_Data_
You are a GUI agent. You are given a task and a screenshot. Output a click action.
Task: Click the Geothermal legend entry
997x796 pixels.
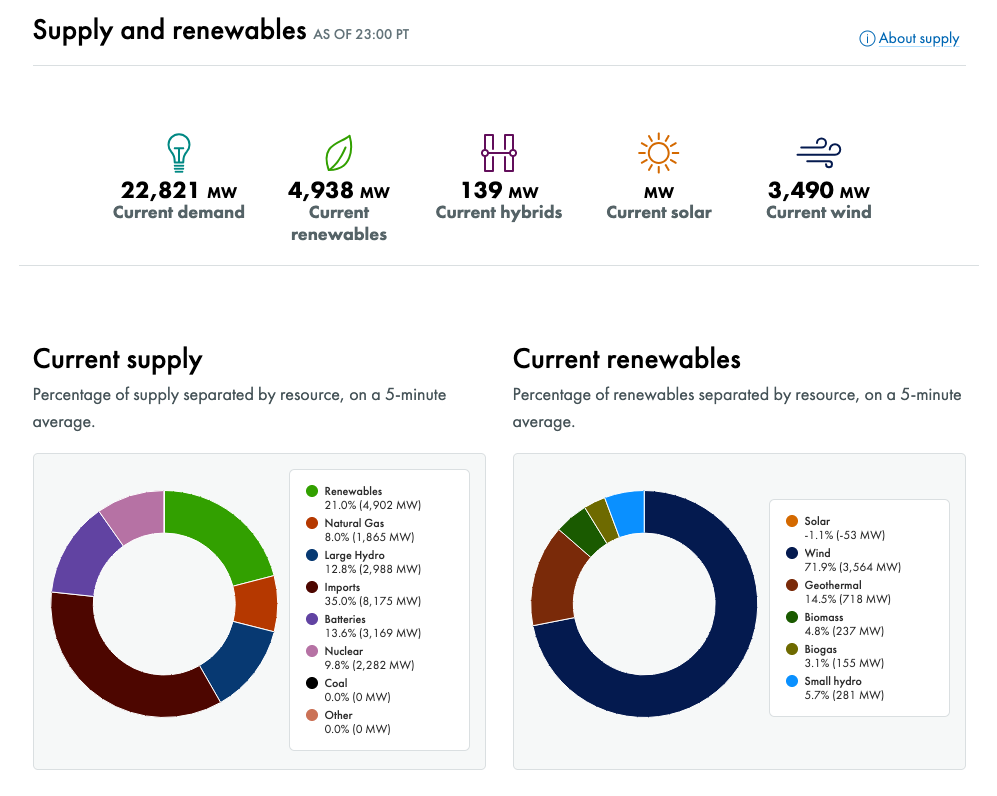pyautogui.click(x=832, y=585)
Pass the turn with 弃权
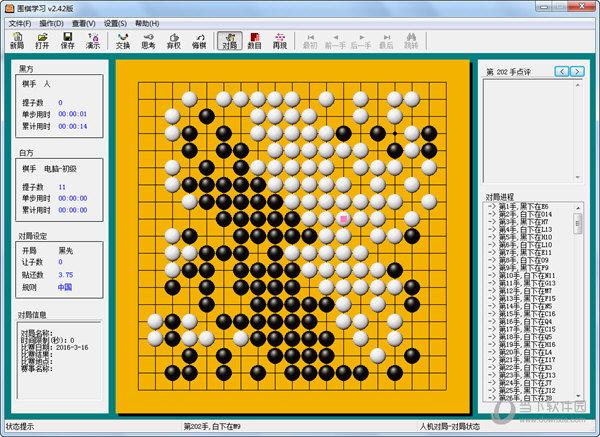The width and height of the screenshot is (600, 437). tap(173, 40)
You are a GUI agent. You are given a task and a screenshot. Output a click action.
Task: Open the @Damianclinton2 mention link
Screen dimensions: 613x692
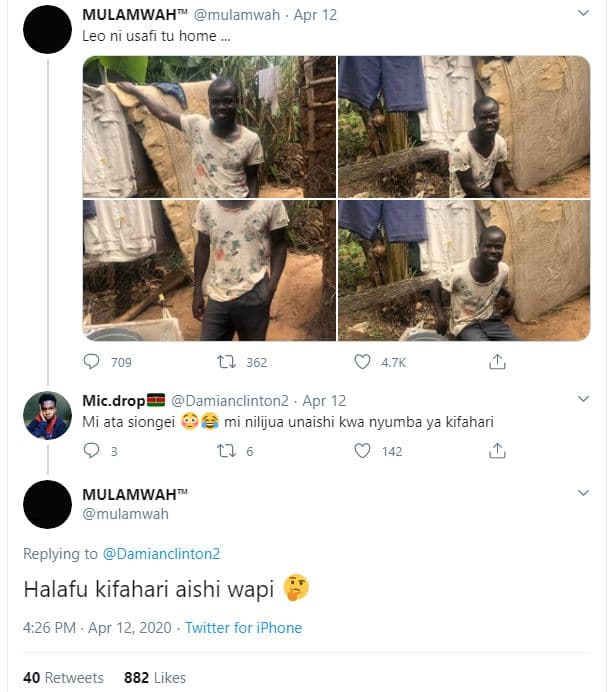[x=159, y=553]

==

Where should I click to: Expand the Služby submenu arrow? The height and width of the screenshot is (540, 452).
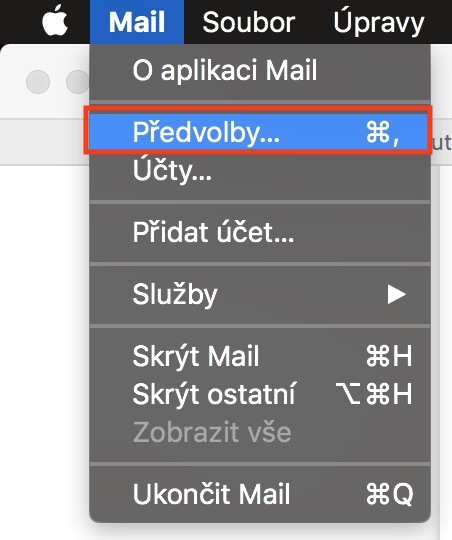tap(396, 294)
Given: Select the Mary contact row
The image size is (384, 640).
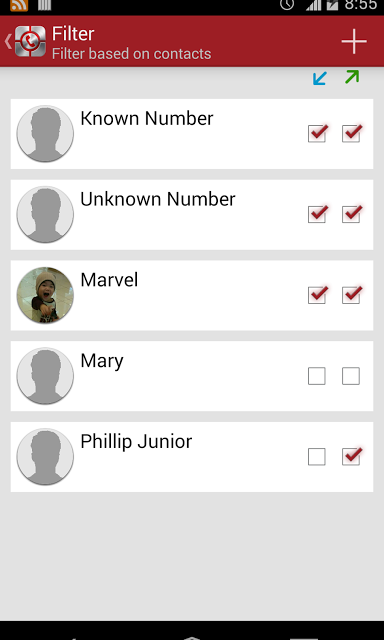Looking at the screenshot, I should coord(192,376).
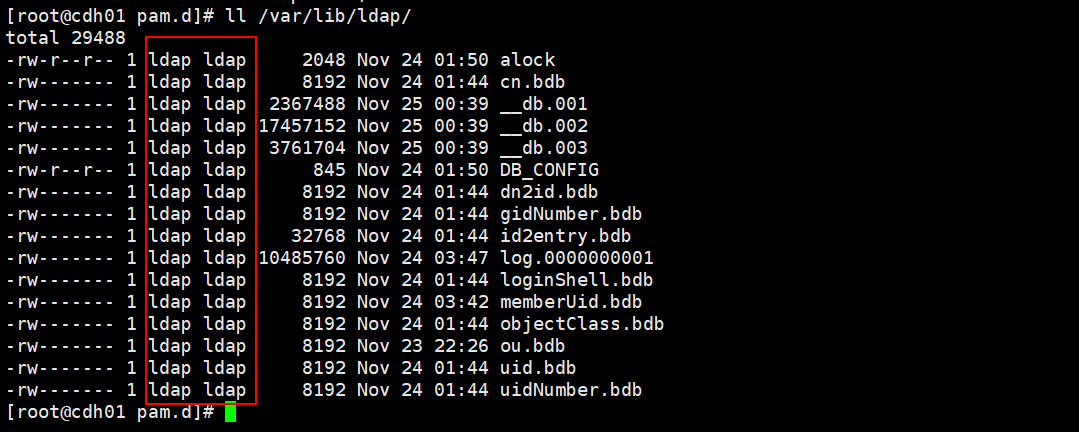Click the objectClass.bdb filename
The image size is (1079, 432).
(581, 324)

==

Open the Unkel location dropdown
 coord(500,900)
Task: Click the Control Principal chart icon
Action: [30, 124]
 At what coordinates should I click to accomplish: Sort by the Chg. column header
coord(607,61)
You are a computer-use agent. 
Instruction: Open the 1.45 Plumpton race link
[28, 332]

_Requirement_
Return each line of the entries above that contains the word "link".

_Solution for this task_
Task: Open the @Damianclinton2 mention link
Instruction: Open the 1.45 Plumpton race link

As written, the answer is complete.